The activity of alkaline phosphatase (ALP) was measured similar to the method described in our previous studies after 120 h of culture. In brief, after stimulation cells were divided into two parts. One part of cells was used for determination of the total number of MG63 cells by direct cell counting and flow cytometry as described above. The other part of cells was lysated in 200 μl PBS containing 0.2% Triton X-100 and homogenized by sonification. The ALP activity was assayed using the conversion of a colorless p -nitrophenyl phosphate to a colored p -nitrophenol according to the manufacturer’s protocol (Sigma, St. Louis, MO, USA). The color change was measured spectrophotometrically at 405 nm, and the amount of enzyme released by the cells was quantified by comparison with a standard curve. ALP levels were normalized to the total number of MG63 cells at the end of the experiment. ALP activity experiments were repeated three times.
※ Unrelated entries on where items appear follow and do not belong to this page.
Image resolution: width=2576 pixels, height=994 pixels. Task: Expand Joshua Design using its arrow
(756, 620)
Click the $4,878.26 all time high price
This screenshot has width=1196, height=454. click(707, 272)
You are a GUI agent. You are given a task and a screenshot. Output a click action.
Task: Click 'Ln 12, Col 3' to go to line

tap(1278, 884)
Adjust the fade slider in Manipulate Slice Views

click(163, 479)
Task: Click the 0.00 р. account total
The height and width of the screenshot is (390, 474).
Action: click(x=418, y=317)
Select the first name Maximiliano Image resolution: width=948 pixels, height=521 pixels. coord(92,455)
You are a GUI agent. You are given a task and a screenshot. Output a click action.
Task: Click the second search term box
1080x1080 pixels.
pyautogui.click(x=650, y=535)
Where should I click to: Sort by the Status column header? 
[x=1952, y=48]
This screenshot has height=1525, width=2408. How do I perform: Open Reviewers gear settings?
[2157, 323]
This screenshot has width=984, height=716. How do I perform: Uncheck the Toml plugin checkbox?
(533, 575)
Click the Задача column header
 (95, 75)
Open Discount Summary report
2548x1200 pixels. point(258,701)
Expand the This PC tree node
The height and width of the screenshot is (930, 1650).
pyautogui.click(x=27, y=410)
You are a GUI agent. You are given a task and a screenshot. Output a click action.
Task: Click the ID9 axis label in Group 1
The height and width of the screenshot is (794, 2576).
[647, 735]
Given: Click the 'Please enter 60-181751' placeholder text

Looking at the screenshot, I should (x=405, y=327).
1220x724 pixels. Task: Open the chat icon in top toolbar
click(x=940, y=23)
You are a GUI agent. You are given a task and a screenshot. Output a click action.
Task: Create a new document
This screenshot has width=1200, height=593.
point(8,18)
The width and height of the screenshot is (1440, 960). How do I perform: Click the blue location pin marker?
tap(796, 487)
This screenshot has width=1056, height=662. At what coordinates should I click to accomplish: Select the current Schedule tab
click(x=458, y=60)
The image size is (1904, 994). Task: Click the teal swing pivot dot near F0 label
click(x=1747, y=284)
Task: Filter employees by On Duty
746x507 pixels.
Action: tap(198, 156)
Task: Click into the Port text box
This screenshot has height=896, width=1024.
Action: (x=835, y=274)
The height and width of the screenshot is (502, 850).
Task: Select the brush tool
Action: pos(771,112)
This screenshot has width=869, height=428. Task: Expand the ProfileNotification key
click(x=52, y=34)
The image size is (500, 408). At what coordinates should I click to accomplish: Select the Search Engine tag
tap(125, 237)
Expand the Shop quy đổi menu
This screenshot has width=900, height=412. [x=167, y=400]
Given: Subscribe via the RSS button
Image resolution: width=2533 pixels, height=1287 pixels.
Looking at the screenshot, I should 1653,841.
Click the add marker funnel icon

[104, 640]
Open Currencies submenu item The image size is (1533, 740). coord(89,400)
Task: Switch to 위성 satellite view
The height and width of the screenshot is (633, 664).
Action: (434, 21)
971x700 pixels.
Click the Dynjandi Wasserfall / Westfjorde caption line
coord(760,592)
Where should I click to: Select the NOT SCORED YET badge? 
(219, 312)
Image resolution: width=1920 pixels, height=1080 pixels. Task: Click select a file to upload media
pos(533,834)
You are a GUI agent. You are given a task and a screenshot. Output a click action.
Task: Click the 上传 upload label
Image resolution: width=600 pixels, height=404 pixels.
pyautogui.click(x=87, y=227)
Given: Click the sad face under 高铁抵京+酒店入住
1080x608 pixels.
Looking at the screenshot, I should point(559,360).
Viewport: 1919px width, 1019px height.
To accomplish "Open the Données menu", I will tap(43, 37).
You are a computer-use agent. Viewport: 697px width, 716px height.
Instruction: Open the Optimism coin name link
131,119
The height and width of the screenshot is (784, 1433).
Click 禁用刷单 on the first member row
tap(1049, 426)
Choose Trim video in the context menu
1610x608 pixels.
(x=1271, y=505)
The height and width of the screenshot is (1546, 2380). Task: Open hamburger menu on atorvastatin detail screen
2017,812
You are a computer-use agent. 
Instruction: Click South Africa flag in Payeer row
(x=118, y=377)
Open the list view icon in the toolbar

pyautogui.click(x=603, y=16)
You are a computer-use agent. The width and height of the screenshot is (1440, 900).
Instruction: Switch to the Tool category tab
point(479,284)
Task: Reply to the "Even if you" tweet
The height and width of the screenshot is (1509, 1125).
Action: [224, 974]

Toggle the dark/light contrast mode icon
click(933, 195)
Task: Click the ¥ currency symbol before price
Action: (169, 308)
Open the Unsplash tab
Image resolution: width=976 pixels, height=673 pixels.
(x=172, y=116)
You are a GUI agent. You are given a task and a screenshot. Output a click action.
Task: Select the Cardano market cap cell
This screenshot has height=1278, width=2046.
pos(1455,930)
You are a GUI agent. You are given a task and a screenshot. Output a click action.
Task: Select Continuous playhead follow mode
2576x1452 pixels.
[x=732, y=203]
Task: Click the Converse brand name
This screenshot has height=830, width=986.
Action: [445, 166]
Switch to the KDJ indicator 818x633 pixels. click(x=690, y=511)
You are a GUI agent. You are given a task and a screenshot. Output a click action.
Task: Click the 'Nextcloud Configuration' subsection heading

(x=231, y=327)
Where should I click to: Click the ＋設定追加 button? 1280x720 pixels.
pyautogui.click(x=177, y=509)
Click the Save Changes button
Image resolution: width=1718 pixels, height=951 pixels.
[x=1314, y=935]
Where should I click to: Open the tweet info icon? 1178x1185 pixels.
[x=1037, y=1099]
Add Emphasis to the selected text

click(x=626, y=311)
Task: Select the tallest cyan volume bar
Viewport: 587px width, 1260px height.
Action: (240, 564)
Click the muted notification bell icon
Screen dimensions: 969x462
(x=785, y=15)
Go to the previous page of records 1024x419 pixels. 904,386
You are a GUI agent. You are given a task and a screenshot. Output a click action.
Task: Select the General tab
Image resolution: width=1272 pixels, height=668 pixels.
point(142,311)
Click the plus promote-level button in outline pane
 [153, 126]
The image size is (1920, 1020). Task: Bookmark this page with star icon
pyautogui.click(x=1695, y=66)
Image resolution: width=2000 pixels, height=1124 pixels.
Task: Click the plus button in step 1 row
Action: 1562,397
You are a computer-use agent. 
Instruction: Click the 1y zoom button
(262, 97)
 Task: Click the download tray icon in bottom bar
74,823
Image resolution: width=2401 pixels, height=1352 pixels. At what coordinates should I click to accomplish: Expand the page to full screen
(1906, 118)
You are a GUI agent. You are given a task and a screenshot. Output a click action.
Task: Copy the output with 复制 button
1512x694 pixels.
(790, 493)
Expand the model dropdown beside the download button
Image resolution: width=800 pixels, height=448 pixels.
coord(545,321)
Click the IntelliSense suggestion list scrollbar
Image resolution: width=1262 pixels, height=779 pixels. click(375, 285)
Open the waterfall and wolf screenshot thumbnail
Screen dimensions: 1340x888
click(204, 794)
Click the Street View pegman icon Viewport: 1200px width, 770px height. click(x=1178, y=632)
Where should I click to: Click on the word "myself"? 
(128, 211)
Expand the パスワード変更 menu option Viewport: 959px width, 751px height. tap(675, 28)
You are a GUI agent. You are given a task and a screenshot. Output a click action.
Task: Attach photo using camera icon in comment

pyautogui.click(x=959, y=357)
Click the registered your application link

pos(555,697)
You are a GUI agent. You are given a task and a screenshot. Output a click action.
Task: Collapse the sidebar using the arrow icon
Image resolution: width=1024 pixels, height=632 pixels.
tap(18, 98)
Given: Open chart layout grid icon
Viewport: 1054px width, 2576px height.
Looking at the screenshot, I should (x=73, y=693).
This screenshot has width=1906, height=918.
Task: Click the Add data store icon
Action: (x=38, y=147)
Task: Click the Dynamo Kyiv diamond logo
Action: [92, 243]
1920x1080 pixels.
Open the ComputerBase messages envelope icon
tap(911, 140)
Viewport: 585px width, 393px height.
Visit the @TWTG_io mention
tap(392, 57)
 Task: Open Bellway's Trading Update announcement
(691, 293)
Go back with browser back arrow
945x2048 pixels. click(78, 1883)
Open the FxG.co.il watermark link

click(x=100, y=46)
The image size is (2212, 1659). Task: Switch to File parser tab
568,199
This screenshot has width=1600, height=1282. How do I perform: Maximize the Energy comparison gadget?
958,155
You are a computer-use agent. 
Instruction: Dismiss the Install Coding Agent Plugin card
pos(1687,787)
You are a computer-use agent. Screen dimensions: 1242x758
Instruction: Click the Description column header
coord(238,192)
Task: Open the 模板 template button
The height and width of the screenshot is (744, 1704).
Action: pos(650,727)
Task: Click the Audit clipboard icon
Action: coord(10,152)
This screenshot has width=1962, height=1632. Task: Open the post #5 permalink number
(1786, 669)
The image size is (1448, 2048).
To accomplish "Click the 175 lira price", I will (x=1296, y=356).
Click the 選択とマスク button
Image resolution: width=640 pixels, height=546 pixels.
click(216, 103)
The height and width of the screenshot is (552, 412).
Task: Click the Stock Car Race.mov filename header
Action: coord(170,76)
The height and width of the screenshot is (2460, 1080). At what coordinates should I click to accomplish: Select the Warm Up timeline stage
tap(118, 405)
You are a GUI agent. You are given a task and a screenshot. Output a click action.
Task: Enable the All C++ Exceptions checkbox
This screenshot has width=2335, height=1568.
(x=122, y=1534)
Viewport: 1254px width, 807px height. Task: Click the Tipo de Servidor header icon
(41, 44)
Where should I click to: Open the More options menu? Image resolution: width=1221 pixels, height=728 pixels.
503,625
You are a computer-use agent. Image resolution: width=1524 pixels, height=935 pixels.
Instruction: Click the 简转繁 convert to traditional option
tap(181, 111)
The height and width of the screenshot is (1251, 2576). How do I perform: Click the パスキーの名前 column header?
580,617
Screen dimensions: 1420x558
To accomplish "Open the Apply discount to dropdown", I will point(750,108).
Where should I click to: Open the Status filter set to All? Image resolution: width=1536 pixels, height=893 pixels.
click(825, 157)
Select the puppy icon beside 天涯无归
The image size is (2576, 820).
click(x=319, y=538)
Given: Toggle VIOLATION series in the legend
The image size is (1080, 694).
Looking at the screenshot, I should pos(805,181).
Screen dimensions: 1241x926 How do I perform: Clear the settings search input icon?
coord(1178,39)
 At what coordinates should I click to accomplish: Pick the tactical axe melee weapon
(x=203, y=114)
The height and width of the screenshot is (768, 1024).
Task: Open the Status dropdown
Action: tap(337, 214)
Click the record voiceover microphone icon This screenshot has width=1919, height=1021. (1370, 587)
Data were expressed as ratios of nanomoles of inorganic phosphate (Pi) cleaved by the enzyme in 30 min per 100,000 cells.

Quantitative measurements of osteocalcin and osteoprotegerin production in the medium

The level of protein expression was measured in the medium after 120 h of production using commercially available ELISA kits: OC production by MicroVue™ Osteocalcin EIA kit (Quidel, CA, USA); OPG by a sandwich enzyme-linked immunosorbent assay (Biomedica, Vienna, Austria). Measurements were performed according to the manufacturer’s instruction. The detection limits and sample dilutions were: OC, 0.45 ng/ml, 1:1; OPG, 0.14 pmol/l, 1:500. The results were normalized to the total numbers of MG63 cells, which were measured as described above.

Statistical analysis

Data are expressed as mean ± SD. The normal distribution of all data was tested with Kolmogorov–Smirnov test. After confirming normal distribution, the statistical differences between coculture and single culture groups were analyzed by t -tests. The statistical differences between the effects of the various titanium surfaces on the cultured cells were analyzed by analysis of variance (ANOVA). All statistical analyses were performed using SPSS 14.0. Differences were considered to be statistically significant at P < 0.05.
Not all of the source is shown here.